Mais le marché automobile Européen connaissait une consolidation. En 1970, il n'y avait pas encore de vrais constructeurs d'envergure Européenne. BLMH, Renault et Fiat étaient de grands seigneurs dans leurs fiefs. Néanmoins, ils étaient peu présents dans les autres pays de l'Europe des Neuf. Volkswagen, seule marque vraiment diffusée dans toute l'Europe occidentale, elle était quasiment mono-produit. Quant à Ford et Opel/Vauxhall, ils commençaient seulement à rapprocher leurs gammes Britanniques et Allemandes.
La décennie suivante fut marquée par une course à l'armement des constructeurs : plus de modèles et plus de marchés. Fiat, Ford et Opel/Vauxhall en furent les grands vainqueurs. Nos nouveaux entrants Européens de la fin des années 50 furent marginalisés. Seul BMW, qui connu une seconde vague d'investissements lourds (avec notamment le rachat de Glas) pu survivre.
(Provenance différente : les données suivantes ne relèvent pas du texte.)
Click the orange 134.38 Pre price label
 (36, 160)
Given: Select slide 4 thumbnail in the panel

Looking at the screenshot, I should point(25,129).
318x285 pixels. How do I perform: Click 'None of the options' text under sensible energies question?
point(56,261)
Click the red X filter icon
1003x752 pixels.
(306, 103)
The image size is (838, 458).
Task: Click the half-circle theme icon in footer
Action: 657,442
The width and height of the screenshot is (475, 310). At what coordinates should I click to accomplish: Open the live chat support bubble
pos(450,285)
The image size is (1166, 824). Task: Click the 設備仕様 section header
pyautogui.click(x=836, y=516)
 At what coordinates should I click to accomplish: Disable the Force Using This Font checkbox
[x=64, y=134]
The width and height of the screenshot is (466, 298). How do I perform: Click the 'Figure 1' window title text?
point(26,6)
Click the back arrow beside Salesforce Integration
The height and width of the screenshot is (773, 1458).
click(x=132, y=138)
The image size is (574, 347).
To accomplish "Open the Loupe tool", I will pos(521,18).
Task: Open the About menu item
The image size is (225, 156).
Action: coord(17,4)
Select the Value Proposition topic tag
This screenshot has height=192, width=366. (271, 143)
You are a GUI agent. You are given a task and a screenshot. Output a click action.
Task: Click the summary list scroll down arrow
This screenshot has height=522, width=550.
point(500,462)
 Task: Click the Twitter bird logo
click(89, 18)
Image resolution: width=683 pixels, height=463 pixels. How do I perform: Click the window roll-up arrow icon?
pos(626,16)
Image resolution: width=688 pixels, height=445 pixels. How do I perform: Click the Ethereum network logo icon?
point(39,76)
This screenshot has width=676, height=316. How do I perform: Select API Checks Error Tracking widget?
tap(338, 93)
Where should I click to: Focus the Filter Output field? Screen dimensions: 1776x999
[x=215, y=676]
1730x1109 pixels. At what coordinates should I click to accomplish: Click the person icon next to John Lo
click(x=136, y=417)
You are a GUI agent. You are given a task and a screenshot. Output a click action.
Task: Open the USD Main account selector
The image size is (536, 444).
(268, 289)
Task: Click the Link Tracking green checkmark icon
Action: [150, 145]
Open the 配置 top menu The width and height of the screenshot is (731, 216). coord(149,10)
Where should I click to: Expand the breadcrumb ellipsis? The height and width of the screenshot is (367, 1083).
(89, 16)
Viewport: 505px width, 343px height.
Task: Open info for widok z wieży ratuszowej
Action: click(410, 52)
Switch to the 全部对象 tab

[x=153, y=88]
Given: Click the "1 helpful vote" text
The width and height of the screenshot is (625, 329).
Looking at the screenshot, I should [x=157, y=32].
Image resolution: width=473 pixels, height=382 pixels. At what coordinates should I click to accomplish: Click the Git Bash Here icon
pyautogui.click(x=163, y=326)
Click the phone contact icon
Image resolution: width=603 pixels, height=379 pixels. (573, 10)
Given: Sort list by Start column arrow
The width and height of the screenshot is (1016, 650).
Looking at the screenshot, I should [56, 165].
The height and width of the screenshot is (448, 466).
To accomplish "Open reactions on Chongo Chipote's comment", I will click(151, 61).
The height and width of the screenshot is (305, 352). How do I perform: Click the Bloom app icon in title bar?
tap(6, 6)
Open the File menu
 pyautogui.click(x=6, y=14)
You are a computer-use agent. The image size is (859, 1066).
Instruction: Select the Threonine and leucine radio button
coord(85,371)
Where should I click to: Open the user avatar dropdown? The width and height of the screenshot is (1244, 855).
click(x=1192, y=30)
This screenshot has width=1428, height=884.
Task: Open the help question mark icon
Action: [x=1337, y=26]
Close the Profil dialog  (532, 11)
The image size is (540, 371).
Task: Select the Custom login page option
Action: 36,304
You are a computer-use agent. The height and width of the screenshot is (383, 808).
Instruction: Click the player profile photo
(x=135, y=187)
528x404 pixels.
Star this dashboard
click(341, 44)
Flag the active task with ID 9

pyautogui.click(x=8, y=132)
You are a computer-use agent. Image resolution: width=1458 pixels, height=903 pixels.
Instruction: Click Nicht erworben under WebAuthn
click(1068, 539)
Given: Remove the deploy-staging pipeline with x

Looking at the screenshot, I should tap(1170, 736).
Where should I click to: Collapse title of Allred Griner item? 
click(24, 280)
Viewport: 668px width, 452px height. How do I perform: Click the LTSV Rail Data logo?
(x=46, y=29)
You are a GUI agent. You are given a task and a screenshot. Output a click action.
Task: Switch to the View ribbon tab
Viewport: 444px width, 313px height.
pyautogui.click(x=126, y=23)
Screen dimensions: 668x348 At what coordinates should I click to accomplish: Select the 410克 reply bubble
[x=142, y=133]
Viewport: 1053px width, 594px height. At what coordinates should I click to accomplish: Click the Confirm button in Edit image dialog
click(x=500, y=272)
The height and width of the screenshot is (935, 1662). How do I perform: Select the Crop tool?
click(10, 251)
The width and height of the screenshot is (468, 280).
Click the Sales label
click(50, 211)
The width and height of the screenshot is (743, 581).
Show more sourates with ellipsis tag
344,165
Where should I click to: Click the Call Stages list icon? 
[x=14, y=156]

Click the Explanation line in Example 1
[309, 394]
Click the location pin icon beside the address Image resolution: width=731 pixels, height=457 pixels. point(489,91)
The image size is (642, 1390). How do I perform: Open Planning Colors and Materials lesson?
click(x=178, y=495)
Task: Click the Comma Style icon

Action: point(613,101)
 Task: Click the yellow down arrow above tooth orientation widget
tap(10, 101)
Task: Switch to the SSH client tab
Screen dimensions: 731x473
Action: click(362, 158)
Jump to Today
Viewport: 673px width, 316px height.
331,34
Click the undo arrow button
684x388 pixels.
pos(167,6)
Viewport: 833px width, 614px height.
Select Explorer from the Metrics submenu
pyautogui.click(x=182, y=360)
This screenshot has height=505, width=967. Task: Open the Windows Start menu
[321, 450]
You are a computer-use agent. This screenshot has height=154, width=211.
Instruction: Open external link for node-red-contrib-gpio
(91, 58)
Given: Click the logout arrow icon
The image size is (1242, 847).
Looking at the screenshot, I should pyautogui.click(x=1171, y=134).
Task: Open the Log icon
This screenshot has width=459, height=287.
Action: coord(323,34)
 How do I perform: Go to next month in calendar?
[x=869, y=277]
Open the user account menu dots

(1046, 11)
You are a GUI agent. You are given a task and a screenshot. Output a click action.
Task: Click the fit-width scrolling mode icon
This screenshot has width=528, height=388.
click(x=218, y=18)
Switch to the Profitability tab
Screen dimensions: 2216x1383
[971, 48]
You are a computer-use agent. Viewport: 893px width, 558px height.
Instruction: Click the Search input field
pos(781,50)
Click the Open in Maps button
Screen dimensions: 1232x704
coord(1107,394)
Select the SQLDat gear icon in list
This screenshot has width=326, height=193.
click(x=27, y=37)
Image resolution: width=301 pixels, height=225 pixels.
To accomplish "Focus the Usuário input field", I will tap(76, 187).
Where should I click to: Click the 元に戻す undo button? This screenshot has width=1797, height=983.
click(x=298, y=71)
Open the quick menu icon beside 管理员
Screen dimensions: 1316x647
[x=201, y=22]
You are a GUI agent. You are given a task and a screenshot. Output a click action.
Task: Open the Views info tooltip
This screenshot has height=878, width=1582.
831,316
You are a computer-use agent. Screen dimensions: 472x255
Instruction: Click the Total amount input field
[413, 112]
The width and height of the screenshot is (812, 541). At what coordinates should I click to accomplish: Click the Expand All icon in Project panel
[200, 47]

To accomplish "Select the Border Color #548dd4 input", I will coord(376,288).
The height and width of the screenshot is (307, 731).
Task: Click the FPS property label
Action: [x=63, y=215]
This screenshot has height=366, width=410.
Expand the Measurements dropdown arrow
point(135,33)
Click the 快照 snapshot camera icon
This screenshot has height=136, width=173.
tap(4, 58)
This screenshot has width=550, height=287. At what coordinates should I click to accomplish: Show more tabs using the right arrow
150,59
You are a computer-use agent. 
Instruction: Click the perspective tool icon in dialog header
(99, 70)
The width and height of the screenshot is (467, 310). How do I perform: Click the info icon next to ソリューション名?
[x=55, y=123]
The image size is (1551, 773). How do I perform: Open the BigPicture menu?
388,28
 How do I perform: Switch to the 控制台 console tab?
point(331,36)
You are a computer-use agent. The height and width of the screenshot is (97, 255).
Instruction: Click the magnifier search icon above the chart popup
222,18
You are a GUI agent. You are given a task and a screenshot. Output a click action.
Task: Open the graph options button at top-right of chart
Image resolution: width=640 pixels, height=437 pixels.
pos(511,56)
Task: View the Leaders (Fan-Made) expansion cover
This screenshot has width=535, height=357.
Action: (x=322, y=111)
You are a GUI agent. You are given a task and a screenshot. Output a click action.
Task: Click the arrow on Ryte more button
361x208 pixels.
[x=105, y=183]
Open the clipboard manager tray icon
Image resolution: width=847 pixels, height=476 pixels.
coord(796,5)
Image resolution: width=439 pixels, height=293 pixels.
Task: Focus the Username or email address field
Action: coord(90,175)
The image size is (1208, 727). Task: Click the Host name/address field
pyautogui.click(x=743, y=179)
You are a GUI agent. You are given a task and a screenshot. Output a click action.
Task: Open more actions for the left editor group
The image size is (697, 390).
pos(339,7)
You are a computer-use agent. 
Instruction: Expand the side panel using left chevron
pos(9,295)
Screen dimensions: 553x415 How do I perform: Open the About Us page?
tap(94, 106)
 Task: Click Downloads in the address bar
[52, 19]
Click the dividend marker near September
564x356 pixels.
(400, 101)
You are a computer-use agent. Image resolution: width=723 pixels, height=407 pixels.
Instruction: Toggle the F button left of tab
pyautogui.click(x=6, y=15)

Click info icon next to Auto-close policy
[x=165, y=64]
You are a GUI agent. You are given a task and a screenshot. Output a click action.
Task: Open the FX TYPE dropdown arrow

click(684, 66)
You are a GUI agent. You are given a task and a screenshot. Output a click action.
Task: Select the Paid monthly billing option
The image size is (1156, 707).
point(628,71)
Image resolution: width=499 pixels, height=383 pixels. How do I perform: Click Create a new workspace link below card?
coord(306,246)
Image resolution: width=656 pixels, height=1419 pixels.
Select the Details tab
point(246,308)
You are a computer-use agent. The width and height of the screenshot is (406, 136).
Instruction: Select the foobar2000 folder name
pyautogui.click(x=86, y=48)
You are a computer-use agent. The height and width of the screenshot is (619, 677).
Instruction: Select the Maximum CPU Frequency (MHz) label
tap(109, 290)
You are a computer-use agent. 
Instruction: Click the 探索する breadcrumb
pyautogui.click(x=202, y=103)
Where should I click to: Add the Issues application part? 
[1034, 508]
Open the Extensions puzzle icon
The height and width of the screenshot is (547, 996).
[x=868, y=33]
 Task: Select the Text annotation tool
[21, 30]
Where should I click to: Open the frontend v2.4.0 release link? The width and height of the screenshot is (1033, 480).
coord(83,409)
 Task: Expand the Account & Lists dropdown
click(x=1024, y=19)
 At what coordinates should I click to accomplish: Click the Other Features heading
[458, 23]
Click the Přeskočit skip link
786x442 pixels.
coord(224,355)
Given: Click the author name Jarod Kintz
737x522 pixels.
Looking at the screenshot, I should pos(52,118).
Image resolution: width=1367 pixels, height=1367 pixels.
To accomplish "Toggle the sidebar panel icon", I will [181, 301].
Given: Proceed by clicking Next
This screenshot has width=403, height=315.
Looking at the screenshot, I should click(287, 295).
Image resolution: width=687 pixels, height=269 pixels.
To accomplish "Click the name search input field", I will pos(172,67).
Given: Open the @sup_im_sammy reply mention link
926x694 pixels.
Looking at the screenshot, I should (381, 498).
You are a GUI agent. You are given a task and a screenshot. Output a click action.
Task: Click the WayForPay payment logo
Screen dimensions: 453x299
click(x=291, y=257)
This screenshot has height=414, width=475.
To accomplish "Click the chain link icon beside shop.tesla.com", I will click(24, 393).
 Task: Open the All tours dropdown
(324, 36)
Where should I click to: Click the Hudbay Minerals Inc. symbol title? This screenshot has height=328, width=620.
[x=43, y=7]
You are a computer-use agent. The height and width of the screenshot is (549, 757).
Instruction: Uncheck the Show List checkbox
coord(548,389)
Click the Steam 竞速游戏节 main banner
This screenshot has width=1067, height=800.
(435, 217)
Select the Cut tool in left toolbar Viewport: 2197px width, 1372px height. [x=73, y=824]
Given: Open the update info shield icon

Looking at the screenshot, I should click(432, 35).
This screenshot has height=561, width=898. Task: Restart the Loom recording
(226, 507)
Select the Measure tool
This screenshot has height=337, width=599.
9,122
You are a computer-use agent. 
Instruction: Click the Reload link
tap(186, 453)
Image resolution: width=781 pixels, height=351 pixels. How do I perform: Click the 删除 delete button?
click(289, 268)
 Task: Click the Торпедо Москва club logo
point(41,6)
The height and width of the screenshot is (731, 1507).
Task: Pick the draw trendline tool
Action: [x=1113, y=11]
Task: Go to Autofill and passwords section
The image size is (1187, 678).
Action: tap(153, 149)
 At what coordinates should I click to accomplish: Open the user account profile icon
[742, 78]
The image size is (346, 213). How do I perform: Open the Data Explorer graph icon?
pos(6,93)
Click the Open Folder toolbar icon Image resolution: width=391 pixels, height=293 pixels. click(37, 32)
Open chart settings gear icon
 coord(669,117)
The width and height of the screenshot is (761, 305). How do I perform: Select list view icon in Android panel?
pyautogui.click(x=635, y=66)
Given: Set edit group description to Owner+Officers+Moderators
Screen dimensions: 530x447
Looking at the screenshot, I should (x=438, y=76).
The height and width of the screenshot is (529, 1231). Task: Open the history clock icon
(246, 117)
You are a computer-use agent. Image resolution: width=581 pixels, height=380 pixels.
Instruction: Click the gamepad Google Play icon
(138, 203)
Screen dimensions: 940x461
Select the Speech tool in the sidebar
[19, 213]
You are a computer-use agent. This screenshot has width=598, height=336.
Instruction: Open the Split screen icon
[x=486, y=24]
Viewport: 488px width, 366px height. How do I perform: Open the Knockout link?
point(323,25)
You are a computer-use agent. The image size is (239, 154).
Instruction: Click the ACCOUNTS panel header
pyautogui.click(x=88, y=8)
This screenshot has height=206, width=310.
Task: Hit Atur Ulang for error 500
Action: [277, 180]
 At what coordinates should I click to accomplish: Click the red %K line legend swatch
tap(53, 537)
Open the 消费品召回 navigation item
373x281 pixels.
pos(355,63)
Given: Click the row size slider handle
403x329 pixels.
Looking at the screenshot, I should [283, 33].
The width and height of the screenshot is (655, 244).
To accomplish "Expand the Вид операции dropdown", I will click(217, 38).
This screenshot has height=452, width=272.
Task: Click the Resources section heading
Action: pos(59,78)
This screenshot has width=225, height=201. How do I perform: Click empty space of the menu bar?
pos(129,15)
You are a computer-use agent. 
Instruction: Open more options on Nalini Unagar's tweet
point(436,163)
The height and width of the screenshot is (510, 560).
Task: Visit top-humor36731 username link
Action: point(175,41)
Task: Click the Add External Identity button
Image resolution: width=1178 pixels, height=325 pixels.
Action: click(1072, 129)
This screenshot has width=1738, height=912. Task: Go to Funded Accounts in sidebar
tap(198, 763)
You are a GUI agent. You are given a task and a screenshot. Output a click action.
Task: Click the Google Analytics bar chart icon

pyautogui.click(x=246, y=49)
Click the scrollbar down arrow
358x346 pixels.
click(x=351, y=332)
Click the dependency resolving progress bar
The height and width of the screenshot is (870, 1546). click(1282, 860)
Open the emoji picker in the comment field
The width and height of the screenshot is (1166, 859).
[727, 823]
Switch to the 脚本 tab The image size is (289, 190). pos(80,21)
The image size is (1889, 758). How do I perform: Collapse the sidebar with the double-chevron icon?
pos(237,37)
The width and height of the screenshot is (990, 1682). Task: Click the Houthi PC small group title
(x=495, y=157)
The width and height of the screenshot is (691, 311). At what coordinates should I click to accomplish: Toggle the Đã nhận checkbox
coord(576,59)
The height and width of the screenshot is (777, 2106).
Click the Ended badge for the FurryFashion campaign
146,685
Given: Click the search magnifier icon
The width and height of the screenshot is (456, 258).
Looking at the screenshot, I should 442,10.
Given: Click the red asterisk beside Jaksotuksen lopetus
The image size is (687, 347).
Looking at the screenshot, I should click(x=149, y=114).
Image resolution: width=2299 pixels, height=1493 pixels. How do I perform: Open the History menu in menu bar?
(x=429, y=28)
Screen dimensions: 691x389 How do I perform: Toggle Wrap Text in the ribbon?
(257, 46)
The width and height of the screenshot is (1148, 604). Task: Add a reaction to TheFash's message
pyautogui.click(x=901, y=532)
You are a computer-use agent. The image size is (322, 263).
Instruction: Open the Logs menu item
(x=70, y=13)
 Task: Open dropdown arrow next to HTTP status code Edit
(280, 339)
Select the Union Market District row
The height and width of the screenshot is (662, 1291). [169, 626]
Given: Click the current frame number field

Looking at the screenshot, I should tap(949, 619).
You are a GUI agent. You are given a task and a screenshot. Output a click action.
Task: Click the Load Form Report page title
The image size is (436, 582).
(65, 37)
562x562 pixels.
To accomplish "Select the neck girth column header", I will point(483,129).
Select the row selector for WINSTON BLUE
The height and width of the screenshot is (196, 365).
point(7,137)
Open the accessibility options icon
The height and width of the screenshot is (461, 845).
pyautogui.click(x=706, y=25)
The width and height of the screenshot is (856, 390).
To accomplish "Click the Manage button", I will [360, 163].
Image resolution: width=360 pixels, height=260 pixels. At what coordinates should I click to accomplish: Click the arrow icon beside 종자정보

Et Daf ? Hub Van Doorne prit sa retraite en 1972. International Harvester, intéressé avant tout par les poids-lourd, racheta la marque. Or, IH connaissait des difficultés dans les utilitaires moyens. Quant à son 4x4 Scout, naguère populaire, il souffrait face à ses clones Chevrolet Blazer et Ford Bronco. IH finira par se concentrer sur les PL, fermant son site de Fort Wayne en 1980.
Daf avait vu trop grand à Born. Au bout de 3 ans, 146 297 unités de la 66 avaient été produites. C'était beaucoup mieux qu'autrefois, mais on était à peine au tiers de la capacité du site... En 1973, Volvo devint actionnaire de Daf Auto. Il en prit le contrôle complet en 1975. La 66 prit alors un badge Volvo. Cela permettait au constructeur Suédois à la fois d'étendre sa gamme vers le bas et de profiter des implantations géographiques de la marque néerlandaise. Volvo étant jusqu'ici surtout présent en Scandinavie (et aux Etats-Unis.)
La Daf 77, devenue Volvo 343 (pour respecter la nomenclature du nouveau propriétaire) fut lancée en 1976. Notez que comme les 55 et 66, elle possédait un moteur Renault "Cléon fonte" (en l’occurrence, en version 1,4l.) Par contre, en plus de la boite variomatic, elle reçu les boites manuelles à 4 et 5 rapports de la série 200. Notre 66 poursuivit pourtant son chemin jusqu'en 1980. Avec 106 000 unités supplémentaires.